C’est davantage de la dissimulation. Peut-être que dans les sociétés plus progressistes, les différences entre les sphères privée et publique sont quasi inexistantes ou qu’à minima, on arrive à comprendre de l’extérieur ce qui se passe à l’intérieur d’une famille. Dans les sociétés plus conservatrices, l’Iran incluse, il y a une différence énorme entre ce qui se passe à l’intérieur d’un foyer et ce qui se produit en dehors. Par exemple, si vous appartenez à une famille, les gens parleront des autres d’une manière dont ils ne pourraient même pas rêver en public. Je pense que cela vient du comportement culturel de l’offrande que nous avons avec tout un ensemble très codifié de politesses. Par exemple, si quelqu’un arrive chez vous à l’improviste alors que vous deviez sortir pour une urgence, vous n’allez pas lui expliquer et lui dire de revenir une autre fois. Non, vous renoncez à la chose importante que vous deviez faire et vous vous asseyez, quitte à ne rien faire, afin de ne pas être impoli.

Un autre sujet majeur du film est l’éducation ?

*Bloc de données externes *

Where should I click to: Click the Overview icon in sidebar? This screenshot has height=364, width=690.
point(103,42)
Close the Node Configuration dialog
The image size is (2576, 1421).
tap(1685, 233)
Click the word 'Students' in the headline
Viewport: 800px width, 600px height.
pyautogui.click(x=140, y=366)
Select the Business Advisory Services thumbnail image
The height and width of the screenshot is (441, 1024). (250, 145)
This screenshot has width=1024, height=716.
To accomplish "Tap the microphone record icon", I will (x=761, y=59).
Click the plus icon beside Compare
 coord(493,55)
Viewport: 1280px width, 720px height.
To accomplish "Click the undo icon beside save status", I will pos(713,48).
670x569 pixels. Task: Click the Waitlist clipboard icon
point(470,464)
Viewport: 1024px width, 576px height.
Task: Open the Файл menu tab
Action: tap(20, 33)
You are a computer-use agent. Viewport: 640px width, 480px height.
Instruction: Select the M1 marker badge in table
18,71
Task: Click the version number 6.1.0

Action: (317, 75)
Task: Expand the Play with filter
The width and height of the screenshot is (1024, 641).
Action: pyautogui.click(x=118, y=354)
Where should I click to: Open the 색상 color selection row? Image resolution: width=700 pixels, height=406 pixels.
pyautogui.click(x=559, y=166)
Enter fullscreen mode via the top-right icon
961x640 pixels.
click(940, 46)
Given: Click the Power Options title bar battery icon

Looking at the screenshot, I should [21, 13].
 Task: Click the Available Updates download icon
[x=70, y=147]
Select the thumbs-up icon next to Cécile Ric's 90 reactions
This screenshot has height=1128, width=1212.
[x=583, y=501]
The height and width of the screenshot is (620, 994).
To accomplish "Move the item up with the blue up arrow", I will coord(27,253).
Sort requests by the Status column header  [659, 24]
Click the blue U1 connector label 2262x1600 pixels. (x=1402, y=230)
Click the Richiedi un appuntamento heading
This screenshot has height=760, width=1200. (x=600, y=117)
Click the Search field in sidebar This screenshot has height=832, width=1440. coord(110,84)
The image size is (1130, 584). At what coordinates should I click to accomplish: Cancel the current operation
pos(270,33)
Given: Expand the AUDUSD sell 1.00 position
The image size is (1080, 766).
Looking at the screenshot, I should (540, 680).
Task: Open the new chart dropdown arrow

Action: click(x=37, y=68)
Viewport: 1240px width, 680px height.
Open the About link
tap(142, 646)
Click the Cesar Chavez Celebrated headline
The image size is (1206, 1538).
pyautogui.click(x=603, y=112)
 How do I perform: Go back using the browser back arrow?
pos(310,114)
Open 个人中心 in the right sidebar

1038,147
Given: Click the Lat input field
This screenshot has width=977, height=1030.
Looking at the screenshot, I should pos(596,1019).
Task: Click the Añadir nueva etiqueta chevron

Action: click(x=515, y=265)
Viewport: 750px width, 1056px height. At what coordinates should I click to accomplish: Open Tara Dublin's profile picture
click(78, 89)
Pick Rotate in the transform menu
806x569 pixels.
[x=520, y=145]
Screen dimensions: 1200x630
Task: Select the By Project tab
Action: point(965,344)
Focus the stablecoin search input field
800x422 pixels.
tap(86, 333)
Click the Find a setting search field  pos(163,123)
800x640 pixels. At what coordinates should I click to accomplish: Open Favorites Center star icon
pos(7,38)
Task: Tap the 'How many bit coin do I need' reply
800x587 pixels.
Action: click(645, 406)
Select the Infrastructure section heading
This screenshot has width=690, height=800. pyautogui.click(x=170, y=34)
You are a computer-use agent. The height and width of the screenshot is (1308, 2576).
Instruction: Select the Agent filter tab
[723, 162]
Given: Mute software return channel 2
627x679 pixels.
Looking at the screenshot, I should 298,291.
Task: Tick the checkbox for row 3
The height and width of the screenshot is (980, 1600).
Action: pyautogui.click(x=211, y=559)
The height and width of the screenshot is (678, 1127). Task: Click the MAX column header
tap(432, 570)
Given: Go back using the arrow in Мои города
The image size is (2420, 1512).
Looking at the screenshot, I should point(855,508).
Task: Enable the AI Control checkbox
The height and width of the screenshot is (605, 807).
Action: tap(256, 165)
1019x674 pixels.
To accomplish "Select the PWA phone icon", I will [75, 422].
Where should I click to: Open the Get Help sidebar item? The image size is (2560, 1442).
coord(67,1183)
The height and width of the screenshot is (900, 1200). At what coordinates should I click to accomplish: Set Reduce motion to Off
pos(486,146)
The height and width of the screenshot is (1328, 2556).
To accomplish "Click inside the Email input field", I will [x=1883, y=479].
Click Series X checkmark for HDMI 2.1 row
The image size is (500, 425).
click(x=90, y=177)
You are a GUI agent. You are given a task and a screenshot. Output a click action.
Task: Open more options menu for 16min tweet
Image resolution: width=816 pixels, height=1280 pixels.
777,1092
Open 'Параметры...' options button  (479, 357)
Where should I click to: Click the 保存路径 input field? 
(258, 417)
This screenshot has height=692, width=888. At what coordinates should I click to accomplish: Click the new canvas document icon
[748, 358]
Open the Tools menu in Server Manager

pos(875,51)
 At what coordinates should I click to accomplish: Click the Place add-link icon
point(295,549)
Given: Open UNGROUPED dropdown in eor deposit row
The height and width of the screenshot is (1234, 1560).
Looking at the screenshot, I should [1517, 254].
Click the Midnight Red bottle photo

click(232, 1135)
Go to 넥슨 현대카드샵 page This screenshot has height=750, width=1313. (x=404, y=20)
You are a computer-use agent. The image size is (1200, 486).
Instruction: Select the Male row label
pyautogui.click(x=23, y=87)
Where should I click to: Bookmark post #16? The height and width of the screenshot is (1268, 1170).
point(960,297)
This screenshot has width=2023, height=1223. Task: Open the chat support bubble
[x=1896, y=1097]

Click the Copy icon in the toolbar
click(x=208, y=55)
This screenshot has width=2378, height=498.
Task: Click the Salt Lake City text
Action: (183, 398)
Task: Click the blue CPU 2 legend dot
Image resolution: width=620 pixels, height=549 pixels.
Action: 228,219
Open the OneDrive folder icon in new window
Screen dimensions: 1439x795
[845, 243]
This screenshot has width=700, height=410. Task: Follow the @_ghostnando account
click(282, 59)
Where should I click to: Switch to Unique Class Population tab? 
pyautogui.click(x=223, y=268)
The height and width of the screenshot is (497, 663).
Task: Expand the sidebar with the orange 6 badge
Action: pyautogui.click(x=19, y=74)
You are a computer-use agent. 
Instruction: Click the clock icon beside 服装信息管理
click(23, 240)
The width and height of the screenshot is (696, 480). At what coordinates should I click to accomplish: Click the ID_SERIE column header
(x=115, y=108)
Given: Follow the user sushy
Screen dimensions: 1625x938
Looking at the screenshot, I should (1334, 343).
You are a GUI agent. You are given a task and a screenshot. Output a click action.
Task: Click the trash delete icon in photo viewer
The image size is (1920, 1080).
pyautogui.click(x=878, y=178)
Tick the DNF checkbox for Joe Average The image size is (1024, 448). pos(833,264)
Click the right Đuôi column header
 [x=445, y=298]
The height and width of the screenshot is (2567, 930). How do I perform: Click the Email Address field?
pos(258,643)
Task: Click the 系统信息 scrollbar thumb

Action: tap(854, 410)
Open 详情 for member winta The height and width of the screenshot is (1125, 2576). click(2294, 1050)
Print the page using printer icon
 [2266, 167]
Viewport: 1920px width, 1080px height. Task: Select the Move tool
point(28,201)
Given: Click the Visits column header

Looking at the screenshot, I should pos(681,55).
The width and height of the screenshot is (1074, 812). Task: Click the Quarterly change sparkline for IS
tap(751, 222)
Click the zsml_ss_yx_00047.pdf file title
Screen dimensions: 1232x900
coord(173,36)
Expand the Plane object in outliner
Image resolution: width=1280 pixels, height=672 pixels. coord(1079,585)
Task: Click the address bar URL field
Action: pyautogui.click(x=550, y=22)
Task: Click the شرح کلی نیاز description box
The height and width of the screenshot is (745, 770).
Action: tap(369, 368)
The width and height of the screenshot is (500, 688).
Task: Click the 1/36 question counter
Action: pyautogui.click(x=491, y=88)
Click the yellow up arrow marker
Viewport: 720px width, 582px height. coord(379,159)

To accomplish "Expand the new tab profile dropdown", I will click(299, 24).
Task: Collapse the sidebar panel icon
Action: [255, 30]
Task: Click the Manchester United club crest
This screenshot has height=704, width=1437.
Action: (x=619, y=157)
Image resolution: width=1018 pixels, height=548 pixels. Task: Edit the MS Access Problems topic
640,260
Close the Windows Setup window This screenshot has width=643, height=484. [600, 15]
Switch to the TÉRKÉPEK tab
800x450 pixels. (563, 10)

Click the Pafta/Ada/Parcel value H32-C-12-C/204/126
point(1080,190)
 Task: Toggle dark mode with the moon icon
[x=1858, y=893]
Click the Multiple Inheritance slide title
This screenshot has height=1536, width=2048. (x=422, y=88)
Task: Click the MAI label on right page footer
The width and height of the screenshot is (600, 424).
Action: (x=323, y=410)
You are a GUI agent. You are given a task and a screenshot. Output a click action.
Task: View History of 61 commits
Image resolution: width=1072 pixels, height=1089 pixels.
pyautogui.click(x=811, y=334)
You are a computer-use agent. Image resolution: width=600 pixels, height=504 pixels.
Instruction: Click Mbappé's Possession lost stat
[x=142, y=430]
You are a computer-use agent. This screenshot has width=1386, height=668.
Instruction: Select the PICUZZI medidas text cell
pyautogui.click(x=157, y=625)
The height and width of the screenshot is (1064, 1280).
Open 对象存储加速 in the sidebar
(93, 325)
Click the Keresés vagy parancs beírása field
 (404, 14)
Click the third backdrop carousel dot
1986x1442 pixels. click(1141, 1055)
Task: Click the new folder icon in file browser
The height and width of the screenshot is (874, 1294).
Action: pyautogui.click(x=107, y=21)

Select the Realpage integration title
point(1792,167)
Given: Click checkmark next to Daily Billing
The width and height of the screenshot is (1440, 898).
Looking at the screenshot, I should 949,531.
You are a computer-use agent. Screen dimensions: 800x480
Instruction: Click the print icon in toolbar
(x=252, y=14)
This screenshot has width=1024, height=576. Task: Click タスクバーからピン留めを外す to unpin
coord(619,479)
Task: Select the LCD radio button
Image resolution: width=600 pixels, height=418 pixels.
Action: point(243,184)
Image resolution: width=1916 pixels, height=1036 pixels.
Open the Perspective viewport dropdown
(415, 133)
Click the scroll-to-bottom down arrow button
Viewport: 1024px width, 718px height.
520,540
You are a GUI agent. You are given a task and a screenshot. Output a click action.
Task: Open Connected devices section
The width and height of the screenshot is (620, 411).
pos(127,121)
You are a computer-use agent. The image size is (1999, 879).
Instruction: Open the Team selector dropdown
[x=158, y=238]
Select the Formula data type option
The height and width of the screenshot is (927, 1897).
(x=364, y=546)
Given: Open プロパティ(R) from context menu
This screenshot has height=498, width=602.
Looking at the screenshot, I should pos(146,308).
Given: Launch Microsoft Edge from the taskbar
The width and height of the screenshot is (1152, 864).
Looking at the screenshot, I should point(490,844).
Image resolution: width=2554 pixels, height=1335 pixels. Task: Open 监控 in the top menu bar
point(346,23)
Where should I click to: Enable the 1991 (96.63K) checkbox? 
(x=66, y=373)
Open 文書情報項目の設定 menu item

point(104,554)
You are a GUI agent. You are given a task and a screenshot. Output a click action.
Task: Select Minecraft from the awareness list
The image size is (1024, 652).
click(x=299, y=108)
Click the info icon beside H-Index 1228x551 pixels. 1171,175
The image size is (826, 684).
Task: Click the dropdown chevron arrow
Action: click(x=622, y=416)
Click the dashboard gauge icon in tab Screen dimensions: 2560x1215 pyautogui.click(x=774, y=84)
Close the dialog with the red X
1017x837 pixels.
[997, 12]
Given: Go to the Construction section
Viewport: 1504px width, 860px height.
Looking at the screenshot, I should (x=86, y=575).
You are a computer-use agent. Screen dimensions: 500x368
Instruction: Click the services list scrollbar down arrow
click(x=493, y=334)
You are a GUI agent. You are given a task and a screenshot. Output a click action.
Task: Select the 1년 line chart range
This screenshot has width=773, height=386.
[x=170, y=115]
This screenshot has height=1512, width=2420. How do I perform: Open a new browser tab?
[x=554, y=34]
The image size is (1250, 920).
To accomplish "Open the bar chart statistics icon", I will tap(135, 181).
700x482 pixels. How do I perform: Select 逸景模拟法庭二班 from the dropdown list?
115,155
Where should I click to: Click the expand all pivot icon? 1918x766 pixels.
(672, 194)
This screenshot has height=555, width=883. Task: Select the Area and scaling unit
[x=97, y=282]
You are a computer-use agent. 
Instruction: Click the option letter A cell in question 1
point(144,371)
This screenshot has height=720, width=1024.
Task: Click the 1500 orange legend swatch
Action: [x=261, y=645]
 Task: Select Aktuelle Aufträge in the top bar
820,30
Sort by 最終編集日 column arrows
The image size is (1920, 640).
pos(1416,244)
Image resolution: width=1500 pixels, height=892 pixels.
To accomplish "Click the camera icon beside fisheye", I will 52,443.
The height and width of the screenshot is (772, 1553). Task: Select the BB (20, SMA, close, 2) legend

Absolument. En Iran, à l’école, on apprend à se connaitre soi-même et à cacher les choses car on se développe hors de portée du regard de sa famille. Dans le film, le fils, Aliyar, cache des choses à sa famille de la même manière que sa mère lui cache des choses. Le problème, c’est que les gens n’ont pas encore appris à être honnête et ils ont l’habitude de cacher ce qu’ils pensent, donc tendance à ne pas être sincère. Mais cette dissimulation est malsaine. Si vous pensez par exemple comme Mahnaz, que vous remarier alors que vous avez déjà des enfants est une erreur, vous allez quand même cacher cette pensée. Et c’est seulement quand Aliyar meurt que Mahnaz en vient à le connaitre car elle découvre ce qu’il cachait, et en le connaissant, elle va se connaitre elle-même de plus en plus.

Quelles étaient vos principales intentions de mise en scène ?
L’élément le plus important, c’est que les personnages sont toujours en mouvement. Quand ils doivent s’asseoir, c’est la caméra qui bouge de façon à ce que cela reste naturel. Pour ce film comme pour mes précédents, ce qui était vraiment important pour moi dans des espaces aussi intimes que des foyers, c’est que ce sont toujours des espaces très restreints où les personnages se voient en permanence les uns les autres à courte distance. Ils ne se voient pas évidemment en plan large et cela signifie, car ce n’est pas simplement une question de regard, connaitre tout le monde très intiment, tout comprendre sur chacun d’eux, leurs secrets. C’est pour cette raison et pour donner ce sens de l’intimité et de la connaissance qu’à l’intérieur de l’appartement familial, on voit toujours les personnages en plan moyen ou en gros plan.